Marie-Antoinette s’était montrée dès son plus jeune âge amoureuse de l’amitié, et ce sentiment la suivit sur le trône : son attachement pour Christine et la vivacité si aimable de ses affections pour Mme de Lamballe et Mme de Polignac en sont la preuve. Ce besoin d’épanchement et d’intimité elle le satisfaisait avec la plume quand elle ne pouvait le faire autrement. Pour aider à rendre invraisemblable et supprimer toute correspondance entre l’aînée et la plus jeune, M. Geffroy introduit une autre correspondance. « On a beaucoup de preuves, dit-il, que Marie-Antoinette en entretenait une assez active, et qui n’est pas publiée, avec Charlotte de Naples. » On est, à cet égard, réduit à des conjectures, car pour des preuves il y en a tout autant en faveur de l’une que de l’autre de ces correspondances, et forcément une première admission entraîne celle de toutes les deux. Sans doute M. Geffroy se fonde-t-il sur la mention, au recueil Arneth, de l’envoi de quelques lettres de Marie-Antoinette allant à Naples par Vienne, chemin bien détourné, mais qui avait l’avantage de les pouvoir faire passer par l’étamine du cabinet Fichier. Sans doute se fonde-t-il encore sur le passage suivant des instructions de Marie-Thérèse, remises à la dauphine le jour de son départ pour la France : « Je ne crois pas que vous deviez écrire à votre famille hors des cas particuliers, et à l’empereur (Joseph II), avec qui vous vous arrangerez sur ce point. Je crois que vous pourriez encore écrire à votre oncle et à votre tante[1], de même qu’au prince Albert[2]. La reine de Naples souhaite votre correspondance. Je n’y trouve aucune difficulté : elle ne vous dira rien que de raisonnable et d’utile. » Suivent de pompeux éloges de la reine de Naples[3].

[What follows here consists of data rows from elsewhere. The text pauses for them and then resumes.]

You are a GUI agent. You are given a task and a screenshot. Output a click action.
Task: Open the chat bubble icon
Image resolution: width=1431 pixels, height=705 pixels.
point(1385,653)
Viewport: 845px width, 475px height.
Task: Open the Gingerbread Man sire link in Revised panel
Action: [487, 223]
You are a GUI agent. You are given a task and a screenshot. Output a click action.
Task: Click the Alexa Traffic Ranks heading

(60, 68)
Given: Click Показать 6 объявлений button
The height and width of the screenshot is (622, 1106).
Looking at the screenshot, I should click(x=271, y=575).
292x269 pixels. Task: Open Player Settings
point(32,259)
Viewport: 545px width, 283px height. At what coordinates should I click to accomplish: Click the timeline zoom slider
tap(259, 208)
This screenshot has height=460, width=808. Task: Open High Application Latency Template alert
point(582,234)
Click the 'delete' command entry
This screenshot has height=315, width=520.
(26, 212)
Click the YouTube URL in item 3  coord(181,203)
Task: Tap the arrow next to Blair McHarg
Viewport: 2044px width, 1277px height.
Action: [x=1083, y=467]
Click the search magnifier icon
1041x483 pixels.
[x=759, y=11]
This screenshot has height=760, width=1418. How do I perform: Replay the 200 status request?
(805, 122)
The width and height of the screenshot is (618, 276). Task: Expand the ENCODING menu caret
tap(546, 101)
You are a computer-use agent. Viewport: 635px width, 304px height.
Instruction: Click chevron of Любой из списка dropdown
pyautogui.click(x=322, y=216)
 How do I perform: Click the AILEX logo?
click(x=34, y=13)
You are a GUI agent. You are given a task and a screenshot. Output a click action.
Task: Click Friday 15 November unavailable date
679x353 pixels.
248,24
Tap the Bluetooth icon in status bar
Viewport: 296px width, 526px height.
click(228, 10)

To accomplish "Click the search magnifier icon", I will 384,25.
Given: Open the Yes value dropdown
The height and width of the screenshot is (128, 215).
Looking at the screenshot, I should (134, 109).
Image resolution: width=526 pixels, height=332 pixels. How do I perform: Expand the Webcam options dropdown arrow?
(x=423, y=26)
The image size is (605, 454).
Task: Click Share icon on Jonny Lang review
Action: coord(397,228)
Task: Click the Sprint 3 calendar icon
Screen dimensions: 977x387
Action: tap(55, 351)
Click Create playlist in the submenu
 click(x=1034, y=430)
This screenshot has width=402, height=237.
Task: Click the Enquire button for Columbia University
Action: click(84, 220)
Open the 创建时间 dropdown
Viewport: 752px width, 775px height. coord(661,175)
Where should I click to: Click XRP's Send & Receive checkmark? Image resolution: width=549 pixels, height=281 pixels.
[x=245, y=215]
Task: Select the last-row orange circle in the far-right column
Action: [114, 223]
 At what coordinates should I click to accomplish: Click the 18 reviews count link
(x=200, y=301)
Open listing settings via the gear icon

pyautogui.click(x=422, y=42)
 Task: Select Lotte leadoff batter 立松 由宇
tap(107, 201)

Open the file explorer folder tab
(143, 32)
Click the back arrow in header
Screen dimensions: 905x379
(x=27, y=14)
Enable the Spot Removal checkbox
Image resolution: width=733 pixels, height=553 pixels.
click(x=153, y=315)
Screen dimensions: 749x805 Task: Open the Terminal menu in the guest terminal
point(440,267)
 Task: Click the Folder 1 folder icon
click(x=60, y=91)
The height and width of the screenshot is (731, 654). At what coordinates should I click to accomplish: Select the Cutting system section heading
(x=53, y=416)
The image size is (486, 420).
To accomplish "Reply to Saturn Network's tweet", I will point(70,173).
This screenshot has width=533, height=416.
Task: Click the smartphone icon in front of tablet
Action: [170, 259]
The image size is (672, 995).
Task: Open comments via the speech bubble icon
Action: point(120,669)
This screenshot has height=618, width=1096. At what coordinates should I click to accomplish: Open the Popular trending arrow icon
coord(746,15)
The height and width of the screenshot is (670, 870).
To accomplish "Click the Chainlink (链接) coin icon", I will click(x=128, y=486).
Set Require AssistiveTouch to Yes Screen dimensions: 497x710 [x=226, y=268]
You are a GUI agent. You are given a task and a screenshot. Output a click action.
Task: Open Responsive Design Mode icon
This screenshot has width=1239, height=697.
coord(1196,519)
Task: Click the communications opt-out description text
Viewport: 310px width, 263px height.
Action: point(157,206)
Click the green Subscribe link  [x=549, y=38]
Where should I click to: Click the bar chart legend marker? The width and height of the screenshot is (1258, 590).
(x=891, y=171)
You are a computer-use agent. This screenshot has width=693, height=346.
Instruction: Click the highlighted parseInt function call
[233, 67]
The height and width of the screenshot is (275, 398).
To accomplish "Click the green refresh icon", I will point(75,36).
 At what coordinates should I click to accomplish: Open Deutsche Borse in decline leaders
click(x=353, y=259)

Marie-Caroline, spirituelle, brillante, démonstrative, le cœur gonflé de passions et d’orgueil de race, hardie et poussée par un besoin effréné de mouvement, était un des instrumens que Marie-Thérèse se réservait de mettre en œuvre pour sa politique. Les yeux toujours tournés vers l’Italie, l’impératrice avait compté que par elle il lui serait facile de conduire le cabinet sicilien, et elle eût souhaité qu’une si bonne élève qui avait dominé sans peine l’indolence et l’indécision de son mari, le pauvre Ferdinand IV, correspondît avec Marie-Antoinette, et pût exercer quelque influence sur cette jeune princesse, dans les intérêts d’une politique commune. On trouve en effet au recueil Arneth, cinq ou six mois après

  1. Le prince Charles de Lorraine, gouverneur-général des Pays-Bas jusqu’en 1780, époque de sa mort, et la princesse Charlotte de Lorraine, frère et sœur de l’empereur François Ier, père de Marie-Antoinette.
  2. Mari de Marie-Christine.
  3. Arneth, p. 5.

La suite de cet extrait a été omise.